- TASK DATA

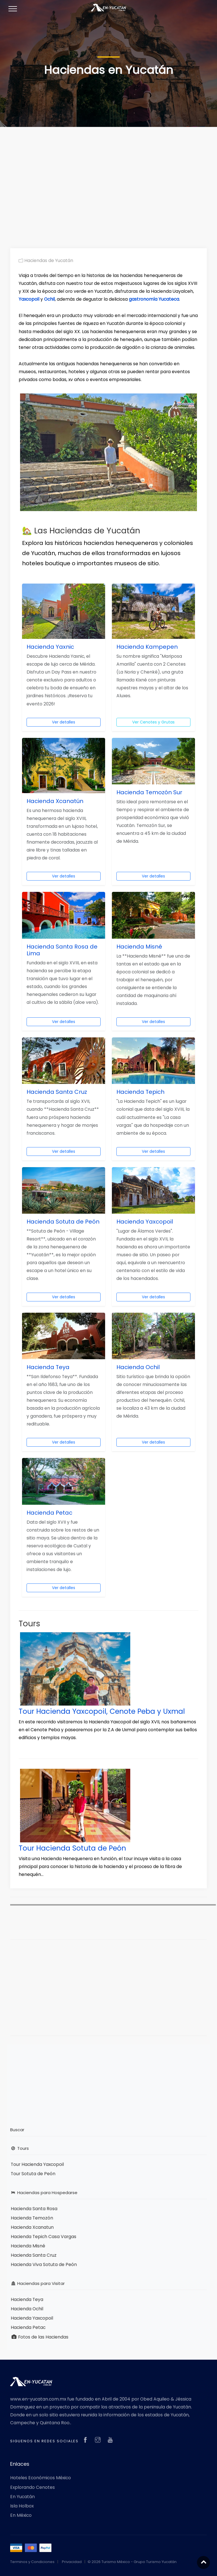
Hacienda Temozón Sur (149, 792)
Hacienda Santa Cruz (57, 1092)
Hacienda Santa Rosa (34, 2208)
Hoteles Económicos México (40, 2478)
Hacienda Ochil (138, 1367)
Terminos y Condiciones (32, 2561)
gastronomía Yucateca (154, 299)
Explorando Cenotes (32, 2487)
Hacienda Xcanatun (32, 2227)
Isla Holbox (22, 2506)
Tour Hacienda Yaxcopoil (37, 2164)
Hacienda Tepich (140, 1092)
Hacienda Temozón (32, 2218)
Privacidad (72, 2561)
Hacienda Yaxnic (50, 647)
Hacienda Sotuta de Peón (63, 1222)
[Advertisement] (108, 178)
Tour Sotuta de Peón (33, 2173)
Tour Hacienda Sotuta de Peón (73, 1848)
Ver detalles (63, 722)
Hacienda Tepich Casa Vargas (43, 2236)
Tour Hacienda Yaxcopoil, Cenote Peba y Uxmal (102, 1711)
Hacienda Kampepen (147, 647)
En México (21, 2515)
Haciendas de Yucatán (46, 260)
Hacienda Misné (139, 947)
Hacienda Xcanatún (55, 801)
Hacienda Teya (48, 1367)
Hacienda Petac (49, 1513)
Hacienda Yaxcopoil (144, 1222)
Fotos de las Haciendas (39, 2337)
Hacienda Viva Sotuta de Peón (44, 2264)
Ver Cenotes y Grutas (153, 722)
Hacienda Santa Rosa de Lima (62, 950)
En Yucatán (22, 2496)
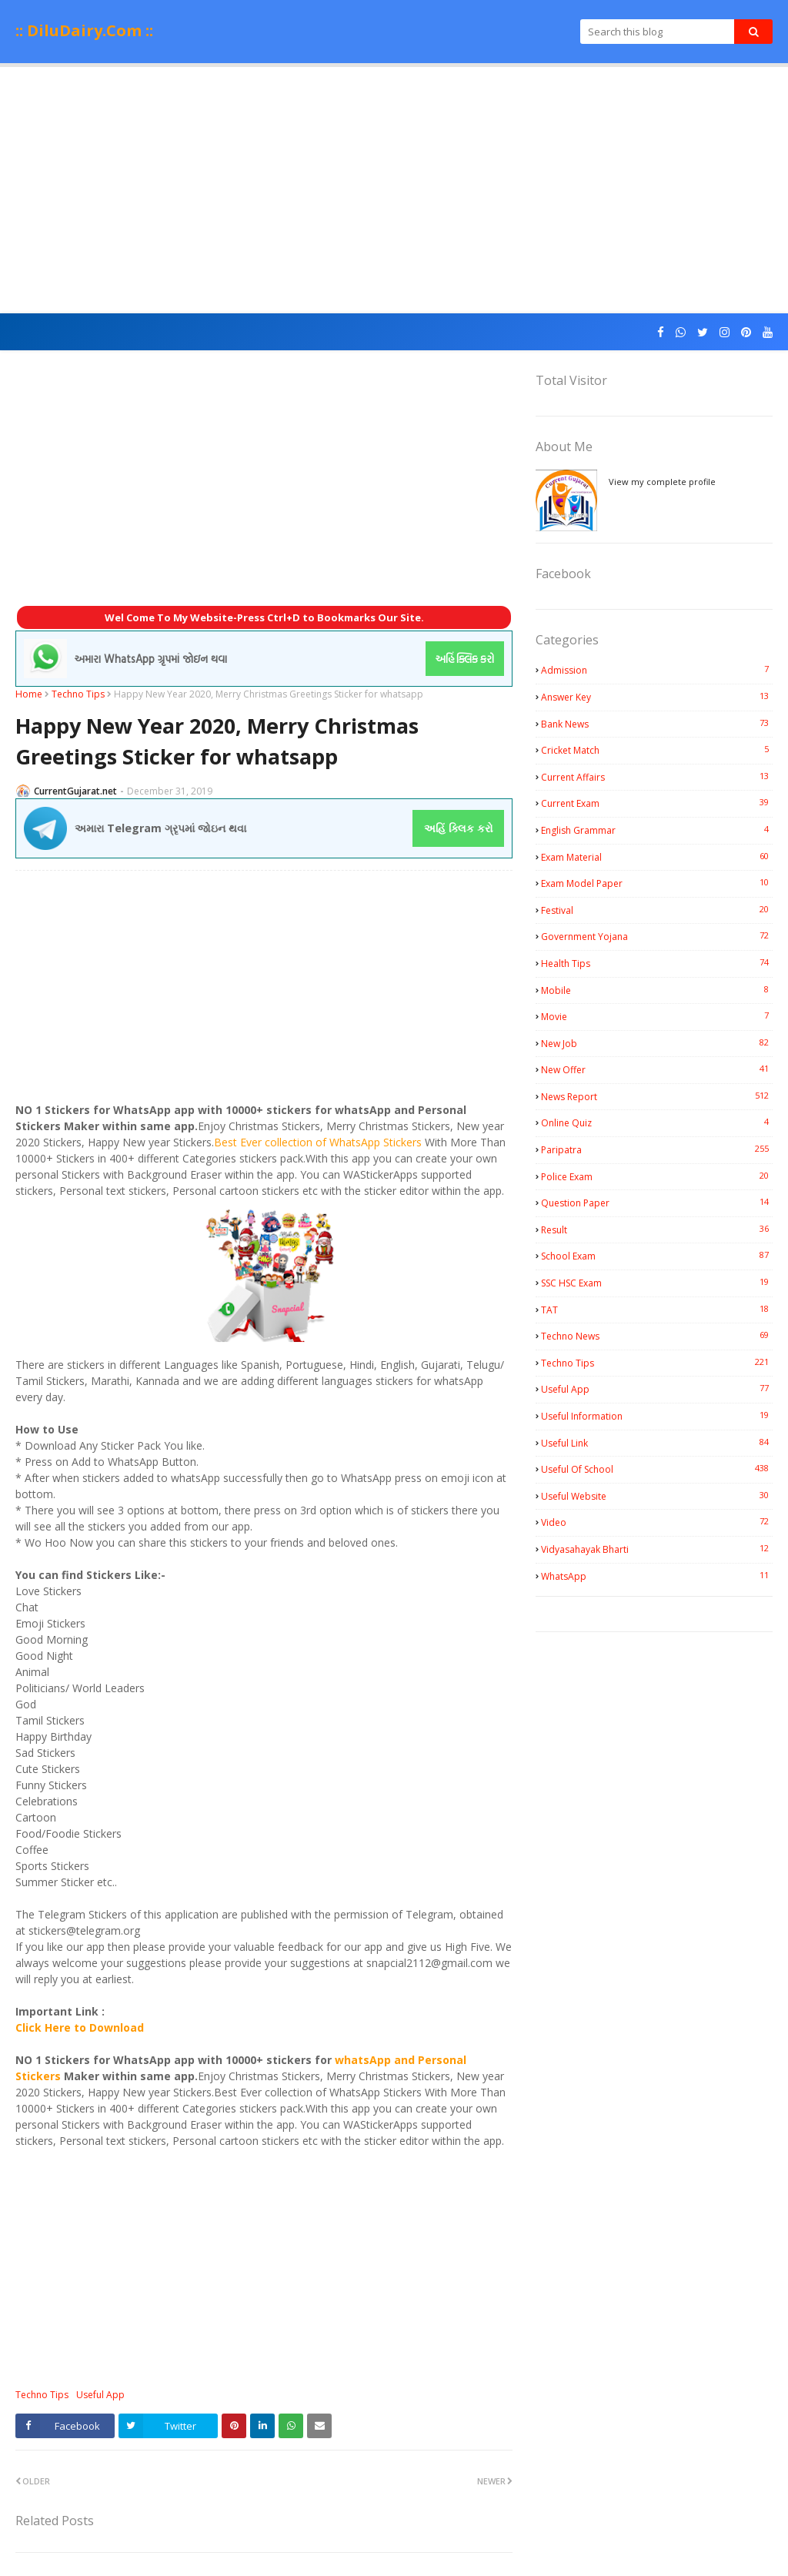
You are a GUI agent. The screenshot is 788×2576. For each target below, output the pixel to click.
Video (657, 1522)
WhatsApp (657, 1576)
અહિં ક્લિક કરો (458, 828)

---

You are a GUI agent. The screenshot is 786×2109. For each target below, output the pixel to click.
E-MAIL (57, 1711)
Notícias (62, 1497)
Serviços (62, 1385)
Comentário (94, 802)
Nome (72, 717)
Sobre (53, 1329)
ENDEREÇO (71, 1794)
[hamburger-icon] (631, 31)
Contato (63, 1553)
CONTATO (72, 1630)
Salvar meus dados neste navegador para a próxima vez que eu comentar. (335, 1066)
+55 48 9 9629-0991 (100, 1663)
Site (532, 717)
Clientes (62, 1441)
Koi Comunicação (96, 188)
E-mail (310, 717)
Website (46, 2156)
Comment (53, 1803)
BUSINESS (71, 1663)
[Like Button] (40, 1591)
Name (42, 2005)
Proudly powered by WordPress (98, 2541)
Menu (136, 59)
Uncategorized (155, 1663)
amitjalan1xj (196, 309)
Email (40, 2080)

- EXERCISE DESCRIPTION
Update the rows starting with the line with "Hacienda Temozón Sur (149, 792)" and going on through the line with "Hacienda Kampepen (147, 647)", replacing "Tour" with "Excursión" and leaving everything else unchanged. Give only those rows.

- IN RESPONSE
Hacienda Temozón Sur (149, 792)
Hacienda Santa Cruz (57, 1092)
Hacienda Santa Rosa (34, 2208)
Hoteles Económicos México (40, 2478)
Hacienda Ochil (138, 1367)
Terminos y Condiciones (32, 2561)
gastronomía Yucateca (154, 299)
Explorando Cenotes (32, 2487)
Hacienda Xcanatun (32, 2227)
Isla Holbox (22, 2506)
Excursión Hacienda Yaxcopoil (37, 2164)
Hacienda Tepich (140, 1092)
Hacienda Temozón (32, 2218)
Privacidad (72, 2561)
Hacienda Yaxnic (50, 647)
Hacienda Sotuta de Peón (63, 1222)
[Advertisement] (108, 178)
Excursión Sotuta de Peón (33, 2173)
Excursión Hacienda Sotuta de Peón (73, 1848)
Ver detalles (63, 722)
Hacienda Tepich Casa Vargas (43, 2236)
Excursión Hacienda Yaxcopoil, Cenote Peba y Uxmal (102, 1711)
Hacienda Kampepen (147, 647)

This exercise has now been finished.